=== Records shown ===

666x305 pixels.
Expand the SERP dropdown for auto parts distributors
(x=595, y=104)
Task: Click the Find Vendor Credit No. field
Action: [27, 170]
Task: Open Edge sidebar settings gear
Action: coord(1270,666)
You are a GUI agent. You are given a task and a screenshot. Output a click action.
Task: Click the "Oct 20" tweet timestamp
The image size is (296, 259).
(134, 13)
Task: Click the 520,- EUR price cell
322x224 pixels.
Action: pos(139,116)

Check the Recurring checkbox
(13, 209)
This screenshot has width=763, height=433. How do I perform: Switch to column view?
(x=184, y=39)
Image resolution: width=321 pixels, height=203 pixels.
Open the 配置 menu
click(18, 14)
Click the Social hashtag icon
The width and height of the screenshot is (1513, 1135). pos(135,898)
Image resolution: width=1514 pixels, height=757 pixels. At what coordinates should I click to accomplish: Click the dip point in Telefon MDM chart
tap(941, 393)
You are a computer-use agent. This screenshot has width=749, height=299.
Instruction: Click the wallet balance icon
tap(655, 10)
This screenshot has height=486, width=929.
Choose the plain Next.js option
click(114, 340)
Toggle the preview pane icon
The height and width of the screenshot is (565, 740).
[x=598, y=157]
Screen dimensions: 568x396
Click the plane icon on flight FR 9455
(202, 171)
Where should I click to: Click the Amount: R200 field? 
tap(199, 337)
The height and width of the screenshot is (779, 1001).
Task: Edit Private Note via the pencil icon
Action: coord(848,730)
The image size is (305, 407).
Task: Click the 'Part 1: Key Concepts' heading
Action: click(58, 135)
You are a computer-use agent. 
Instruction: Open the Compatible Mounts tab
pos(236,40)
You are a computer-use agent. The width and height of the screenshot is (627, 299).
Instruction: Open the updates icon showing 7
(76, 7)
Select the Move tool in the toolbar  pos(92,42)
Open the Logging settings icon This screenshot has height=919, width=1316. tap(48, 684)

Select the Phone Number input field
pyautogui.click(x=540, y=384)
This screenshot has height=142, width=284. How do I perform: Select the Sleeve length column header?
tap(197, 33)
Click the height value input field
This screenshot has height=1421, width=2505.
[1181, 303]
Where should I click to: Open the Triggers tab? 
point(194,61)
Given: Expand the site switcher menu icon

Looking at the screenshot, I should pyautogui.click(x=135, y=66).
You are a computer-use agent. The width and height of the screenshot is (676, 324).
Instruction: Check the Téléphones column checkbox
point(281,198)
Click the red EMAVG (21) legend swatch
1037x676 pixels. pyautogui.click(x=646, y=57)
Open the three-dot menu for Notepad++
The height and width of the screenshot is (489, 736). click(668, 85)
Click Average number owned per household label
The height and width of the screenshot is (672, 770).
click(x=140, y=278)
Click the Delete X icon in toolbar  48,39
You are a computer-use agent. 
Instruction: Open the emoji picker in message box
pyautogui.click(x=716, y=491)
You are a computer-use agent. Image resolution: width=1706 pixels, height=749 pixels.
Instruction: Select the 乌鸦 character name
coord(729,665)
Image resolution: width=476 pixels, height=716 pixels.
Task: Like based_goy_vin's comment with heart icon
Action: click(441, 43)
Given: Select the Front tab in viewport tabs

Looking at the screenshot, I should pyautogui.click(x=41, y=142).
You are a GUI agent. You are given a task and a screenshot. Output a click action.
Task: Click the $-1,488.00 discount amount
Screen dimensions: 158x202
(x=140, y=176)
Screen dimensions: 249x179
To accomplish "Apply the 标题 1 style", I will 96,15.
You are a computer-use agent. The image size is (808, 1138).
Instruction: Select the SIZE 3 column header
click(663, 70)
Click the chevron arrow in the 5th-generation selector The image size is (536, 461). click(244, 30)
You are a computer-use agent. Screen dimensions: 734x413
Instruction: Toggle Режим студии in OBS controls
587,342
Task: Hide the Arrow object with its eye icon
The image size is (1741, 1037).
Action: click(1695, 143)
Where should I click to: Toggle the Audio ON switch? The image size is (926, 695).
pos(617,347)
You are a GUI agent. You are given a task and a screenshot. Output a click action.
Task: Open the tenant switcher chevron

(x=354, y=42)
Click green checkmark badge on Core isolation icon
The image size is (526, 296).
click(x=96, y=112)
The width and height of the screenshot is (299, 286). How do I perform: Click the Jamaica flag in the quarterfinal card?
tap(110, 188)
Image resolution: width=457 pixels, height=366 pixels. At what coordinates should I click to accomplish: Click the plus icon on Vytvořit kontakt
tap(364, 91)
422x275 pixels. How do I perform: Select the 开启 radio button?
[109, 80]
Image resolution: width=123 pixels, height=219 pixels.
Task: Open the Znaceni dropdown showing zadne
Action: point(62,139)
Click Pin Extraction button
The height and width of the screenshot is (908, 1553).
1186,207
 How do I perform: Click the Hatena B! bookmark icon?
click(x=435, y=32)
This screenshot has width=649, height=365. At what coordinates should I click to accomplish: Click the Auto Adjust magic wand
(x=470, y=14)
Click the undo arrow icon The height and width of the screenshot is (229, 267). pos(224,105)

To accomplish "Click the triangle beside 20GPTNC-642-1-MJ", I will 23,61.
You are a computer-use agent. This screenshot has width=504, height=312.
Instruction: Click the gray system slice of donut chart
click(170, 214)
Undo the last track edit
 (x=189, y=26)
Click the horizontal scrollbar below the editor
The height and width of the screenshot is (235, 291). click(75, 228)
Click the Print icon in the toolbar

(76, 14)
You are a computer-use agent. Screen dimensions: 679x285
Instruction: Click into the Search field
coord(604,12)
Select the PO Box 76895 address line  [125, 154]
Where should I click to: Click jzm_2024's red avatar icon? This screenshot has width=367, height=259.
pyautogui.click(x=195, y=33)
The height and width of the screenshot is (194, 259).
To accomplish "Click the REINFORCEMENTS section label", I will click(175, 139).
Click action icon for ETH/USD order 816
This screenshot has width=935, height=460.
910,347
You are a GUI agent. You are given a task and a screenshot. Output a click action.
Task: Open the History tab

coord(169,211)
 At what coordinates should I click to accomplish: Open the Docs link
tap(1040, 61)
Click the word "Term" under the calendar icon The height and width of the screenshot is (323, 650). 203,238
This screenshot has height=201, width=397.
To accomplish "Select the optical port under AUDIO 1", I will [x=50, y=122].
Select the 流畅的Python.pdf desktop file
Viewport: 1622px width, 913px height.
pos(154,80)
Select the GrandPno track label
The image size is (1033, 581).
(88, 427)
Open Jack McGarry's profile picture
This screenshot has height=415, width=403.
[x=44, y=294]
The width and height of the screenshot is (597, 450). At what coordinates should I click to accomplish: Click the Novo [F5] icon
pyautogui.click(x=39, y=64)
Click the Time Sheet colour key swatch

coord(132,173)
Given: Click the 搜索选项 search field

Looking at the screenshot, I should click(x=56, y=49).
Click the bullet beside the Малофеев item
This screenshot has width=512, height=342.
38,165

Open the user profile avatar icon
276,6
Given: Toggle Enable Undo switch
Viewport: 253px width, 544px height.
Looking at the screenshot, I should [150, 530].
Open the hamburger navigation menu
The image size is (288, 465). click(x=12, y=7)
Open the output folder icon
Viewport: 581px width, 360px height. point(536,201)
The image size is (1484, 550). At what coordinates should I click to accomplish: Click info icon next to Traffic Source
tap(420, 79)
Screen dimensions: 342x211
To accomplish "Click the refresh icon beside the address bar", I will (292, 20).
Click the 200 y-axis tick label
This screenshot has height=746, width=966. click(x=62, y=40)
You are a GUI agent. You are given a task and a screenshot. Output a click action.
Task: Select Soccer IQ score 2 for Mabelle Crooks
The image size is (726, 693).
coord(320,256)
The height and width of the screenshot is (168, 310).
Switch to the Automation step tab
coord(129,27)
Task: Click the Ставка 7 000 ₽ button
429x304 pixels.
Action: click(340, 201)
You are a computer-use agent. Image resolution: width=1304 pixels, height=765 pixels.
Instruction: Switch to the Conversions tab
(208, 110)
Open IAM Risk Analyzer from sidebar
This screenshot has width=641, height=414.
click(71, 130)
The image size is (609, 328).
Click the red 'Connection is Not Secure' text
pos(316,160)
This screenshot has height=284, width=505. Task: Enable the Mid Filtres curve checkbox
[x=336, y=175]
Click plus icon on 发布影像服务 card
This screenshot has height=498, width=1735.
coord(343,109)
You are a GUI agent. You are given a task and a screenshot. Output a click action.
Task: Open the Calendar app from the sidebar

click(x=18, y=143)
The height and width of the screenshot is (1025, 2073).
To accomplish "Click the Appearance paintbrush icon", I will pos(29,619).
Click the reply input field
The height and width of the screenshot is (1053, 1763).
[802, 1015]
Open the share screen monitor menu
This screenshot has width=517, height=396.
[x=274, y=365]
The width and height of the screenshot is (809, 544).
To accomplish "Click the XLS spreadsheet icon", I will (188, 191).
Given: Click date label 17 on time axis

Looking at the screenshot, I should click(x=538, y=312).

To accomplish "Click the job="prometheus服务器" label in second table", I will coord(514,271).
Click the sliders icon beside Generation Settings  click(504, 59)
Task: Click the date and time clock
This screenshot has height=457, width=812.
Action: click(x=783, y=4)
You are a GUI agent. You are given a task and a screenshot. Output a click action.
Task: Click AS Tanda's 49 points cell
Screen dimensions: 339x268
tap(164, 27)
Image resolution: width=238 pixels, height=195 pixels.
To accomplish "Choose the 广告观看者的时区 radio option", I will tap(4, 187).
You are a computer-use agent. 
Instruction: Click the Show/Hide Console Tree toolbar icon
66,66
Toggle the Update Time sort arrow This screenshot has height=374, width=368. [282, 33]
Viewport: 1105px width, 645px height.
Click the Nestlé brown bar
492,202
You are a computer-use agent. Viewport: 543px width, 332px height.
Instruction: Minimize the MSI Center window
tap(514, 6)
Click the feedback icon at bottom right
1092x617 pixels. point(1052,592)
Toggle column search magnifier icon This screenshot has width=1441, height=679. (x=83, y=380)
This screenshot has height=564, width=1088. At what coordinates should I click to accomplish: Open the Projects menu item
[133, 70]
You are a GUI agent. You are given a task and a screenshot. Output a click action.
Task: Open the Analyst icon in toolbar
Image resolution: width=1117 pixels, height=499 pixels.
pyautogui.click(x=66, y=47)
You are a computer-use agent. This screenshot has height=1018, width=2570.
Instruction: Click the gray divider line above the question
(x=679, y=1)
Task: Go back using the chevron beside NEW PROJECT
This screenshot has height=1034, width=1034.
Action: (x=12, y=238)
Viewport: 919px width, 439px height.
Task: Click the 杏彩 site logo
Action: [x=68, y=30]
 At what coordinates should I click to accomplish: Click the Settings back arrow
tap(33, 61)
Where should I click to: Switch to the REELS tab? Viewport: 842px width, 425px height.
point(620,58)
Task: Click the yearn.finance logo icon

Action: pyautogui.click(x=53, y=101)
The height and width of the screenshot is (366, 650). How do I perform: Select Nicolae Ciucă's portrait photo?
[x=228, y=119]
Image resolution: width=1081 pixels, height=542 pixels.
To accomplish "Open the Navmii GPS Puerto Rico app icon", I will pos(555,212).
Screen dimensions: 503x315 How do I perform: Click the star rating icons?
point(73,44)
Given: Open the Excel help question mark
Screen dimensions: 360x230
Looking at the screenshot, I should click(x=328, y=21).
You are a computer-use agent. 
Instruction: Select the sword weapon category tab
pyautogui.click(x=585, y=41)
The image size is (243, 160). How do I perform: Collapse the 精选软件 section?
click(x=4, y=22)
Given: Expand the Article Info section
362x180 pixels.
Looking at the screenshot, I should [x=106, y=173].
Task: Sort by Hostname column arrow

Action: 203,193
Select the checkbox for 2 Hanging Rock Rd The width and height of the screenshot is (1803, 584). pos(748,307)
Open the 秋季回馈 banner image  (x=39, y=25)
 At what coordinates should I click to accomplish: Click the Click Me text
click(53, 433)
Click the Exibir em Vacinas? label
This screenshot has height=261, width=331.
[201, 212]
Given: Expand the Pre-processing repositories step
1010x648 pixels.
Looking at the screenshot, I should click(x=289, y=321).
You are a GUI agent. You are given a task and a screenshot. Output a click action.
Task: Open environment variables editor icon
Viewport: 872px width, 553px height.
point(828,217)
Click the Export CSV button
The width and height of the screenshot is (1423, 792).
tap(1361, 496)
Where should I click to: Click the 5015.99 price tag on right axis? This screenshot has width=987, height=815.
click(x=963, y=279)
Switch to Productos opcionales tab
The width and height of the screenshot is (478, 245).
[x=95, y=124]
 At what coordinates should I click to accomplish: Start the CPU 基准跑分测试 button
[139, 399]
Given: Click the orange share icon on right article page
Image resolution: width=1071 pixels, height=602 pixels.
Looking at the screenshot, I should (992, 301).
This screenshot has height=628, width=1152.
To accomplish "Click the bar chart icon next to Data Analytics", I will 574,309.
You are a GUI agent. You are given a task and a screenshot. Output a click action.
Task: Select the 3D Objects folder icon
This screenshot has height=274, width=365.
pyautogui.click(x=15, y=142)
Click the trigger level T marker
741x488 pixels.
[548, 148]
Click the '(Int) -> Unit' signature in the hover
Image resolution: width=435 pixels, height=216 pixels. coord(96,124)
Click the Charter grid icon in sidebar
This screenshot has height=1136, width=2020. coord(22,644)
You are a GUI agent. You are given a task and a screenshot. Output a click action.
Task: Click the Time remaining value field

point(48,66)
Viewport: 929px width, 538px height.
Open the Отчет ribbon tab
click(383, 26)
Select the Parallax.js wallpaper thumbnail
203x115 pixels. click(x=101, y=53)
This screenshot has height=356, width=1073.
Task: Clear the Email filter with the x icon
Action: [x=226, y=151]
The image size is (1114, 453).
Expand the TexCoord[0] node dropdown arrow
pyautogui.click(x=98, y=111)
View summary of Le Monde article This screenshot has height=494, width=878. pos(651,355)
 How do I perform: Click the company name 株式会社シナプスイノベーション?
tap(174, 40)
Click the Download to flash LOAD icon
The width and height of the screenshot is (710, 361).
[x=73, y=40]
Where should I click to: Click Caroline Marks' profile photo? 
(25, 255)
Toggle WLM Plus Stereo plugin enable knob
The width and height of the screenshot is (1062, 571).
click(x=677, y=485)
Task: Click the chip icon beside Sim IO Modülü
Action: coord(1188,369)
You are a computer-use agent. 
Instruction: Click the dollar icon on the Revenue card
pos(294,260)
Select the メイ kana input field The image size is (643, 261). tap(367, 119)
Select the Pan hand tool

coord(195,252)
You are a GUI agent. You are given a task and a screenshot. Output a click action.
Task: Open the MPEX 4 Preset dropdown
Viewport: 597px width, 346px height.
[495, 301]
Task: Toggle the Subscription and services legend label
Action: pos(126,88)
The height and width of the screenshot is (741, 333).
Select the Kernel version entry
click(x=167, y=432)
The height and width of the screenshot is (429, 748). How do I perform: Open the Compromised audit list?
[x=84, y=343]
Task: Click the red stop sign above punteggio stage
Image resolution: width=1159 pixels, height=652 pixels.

===

■ **Stated goal**
Reproduce the entries starting with the line containing "This screenshot has height=486, width=929." and continuing through the line containing "Select the Move", swapping "Instruction" for "Directive" and leaving everything else unchanged.

■ **Worked answer**
This screenshot has height=486, width=929.
Choose the plain Next.js option
click(114, 340)
Toggle the preview pane icon
The height and width of the screenshot is (565, 740).
[x=598, y=157]
Screen dimensions: 568x396
Click the plane icon on flight FR 9455
(202, 171)
Where should I click to: Click the Amount: R200 field? 
tap(199, 337)
The height and width of the screenshot is (779, 1001).
Task: Edit Private Note via the pencil icon
Action: coord(848,730)
The image size is (305, 407).
Task: Click the 'Part 1: Key Concepts' heading
Action: click(58, 135)
You are a computer-use agent. 
Directive: Open the Compatible Mounts tab
pos(236,40)
You are a computer-use agent. The width and height of the screenshot is (627, 299).
Directive: Open the updates icon showing 7
(76, 7)
Select the Move tool in the toolbar  pos(92,42)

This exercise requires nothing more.